Nick smiled with perfect white teeth. “For you, I even make house calls.”
McGill got into the backseat of his black Chevy. Leo and Deke sat up front. Leo went to put the car in gear, but McGill told him to wait. Leo waited, looked at the boss in his rearview mirror. Deke looked over his shoulder at McGill.
He told them of Galia’s snooping. “I know neither of you blabbed.”
“Not one little peep,” Leo agreed.
Deke nodded.
“I’m going to have the office swept for bugs. I’ll find a private firm. Just so you know, there will be an unfamiliar face or two around soon.”
“We should do a background check first,” Deke said, “on whoever you hire.”
“I’ll check them out. I can’t ask you guys to be involved because then your bosses will be involved, and pretty soon the whole federal government would know. I just wanted to alert you so some electronics guy doesn’t find himself looking up the barrel of an Uzi.”
McGill sat back, thinking Leo would drive off.
But the driver didn’t drive, and the bodyguard didn’t look for threats.
“What?” McGill asked.
“You tell us,” Deke said.
They could see something else was wrong, McGill thought, and they were right to want to know about it. Anything that put him off his game increased the risk to them. He shared the news about the threat to his children that he’d pried out of Crogher.
“You ought to let us put another ring around them,” Deke said. “The Service could work things out with the local police so we’re not stepping on each other’s toes.”
“That’s what I’d do if they were my kids,” Leo agreed.
“I’m thinking about it,” McGill said. Then he realized he’d have to let Carolyn know what Crogher had told him. Poor Carolyn. His ex-wife had been terrified about the dangers he’d faced as a cop. No
w, when she heard the kids were the subjects of threats … he decided to call her when Lars was home. Carolyn’s new husband, a pharmacist, was a steady guy. A safe guy.
Hell, maybe he’d ask Patti to buy them a sheep ranch in New Zealand.

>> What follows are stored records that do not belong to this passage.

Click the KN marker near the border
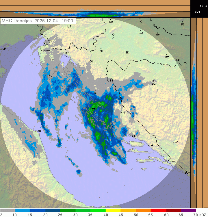The image size is (208, 217). coord(121,113)
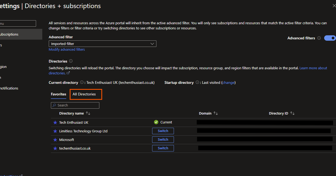The image size is (336, 176).
Task: Click the green Current checkmark badge
Action: 156,122
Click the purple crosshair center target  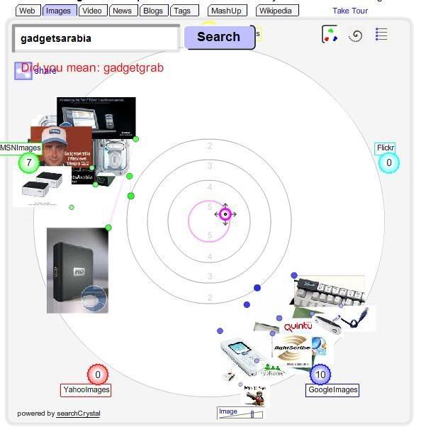(225, 214)
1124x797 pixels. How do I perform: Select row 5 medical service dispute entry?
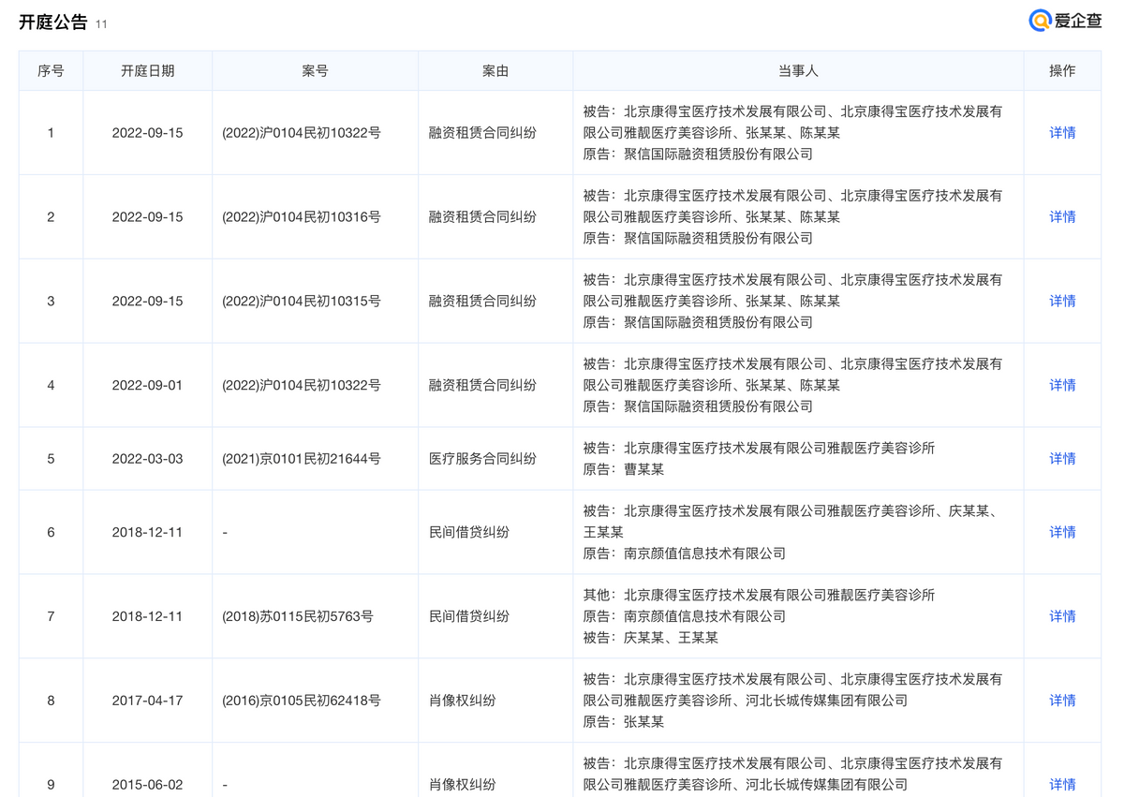[495, 458]

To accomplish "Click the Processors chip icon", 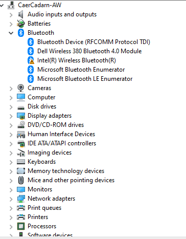I will 21,226.
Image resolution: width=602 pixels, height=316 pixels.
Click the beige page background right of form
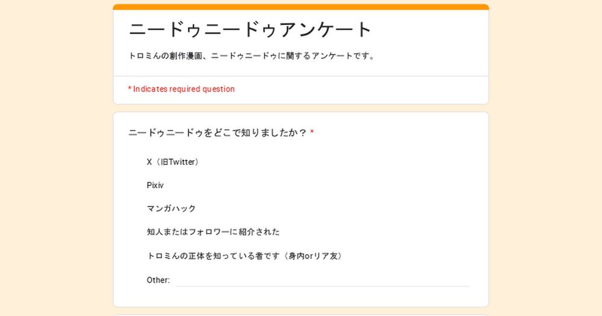[545, 158]

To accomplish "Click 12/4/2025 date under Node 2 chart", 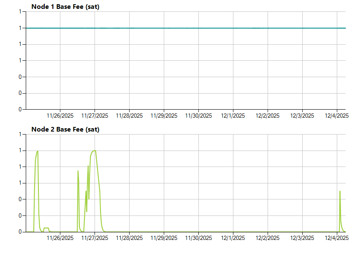I will 336,238.
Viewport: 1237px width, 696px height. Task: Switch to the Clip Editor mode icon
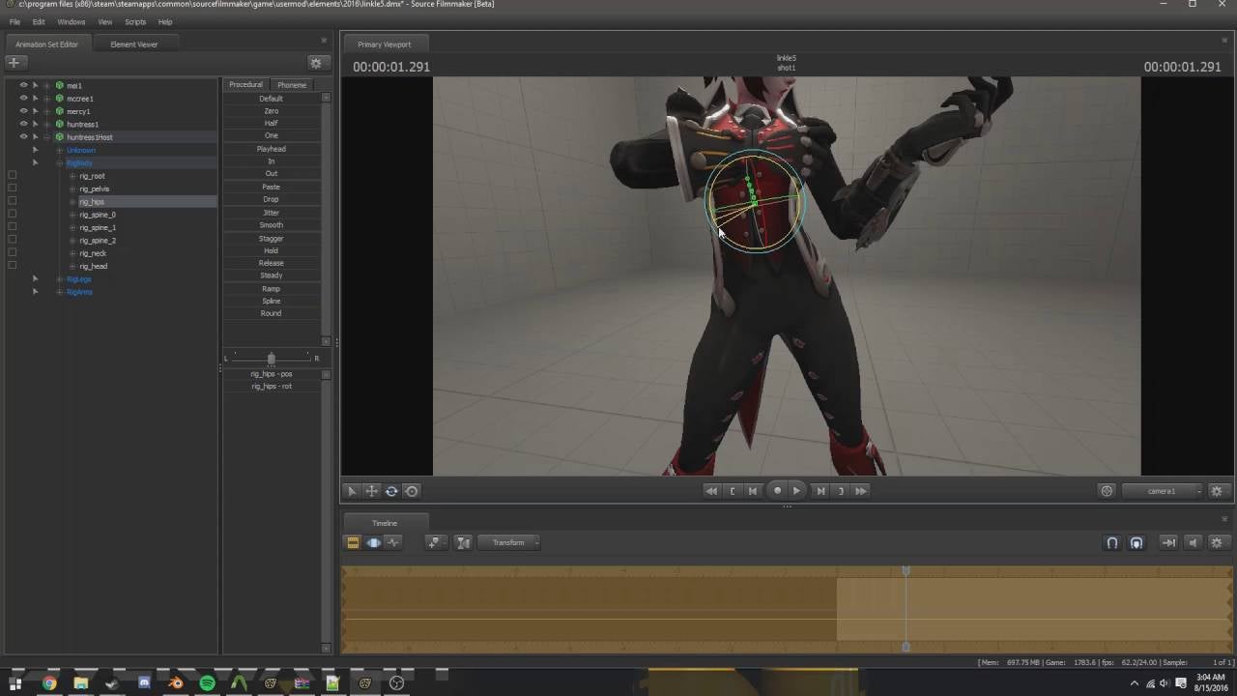point(353,542)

Let the kids grow up to be Kiwis.
“Let’s go,” McGill said. “I’m not the only one with problems.”
Chapter 6
Lieutenant Welborn Yates had never been to the Pentagon before the morning he showed up to interview Colonel Carina Linberg, but he wouldn’t have been surprised if a body-cavity search were required to gain entrance. Not after the terrorist attack on the building. After all, he might be an Air Force officer with a legitimate reason to be on the premises, or he might be an SOB with a great disguise and a credible cover story.
If protecting the building were his job, he’d check out everyone down to their corn pads.
So when he arrived at the security checkpoint and an Air Force major on the far side of the metal detector nodded to the chief of the detail, who then waved Welborn through, he was sure somebody must have made a mistake. He started to open his briefcase for inspection.
But the major, whose name tag read SEYMOUR, told him curtly, “Don’t bother with that, Yates. General Altman is waiting to see you.”
“Sir?”
“General Warren Altman. The Air Force chief of staff. You’ve heard of him, Lieutenant?”
Welborn had. Four stars on each shoulder. That General Altman.
“Yes, sir. But he’s not who I came here to see.”
Major Seymour smiled, his teeth a brilliant white against his dark skin. “But that’s who you’re going to see, Lieutenant. If for no other reason than the general sent me to fetch you.”
“Yes, sir,” Welborn said.
The first thing Welborn noticed was that the general’s office was bigger than the Oval Office. The second was that Major Seymour was literally breathing down his neck. Nothing he could do about that. He was standing at attention, holding his salute.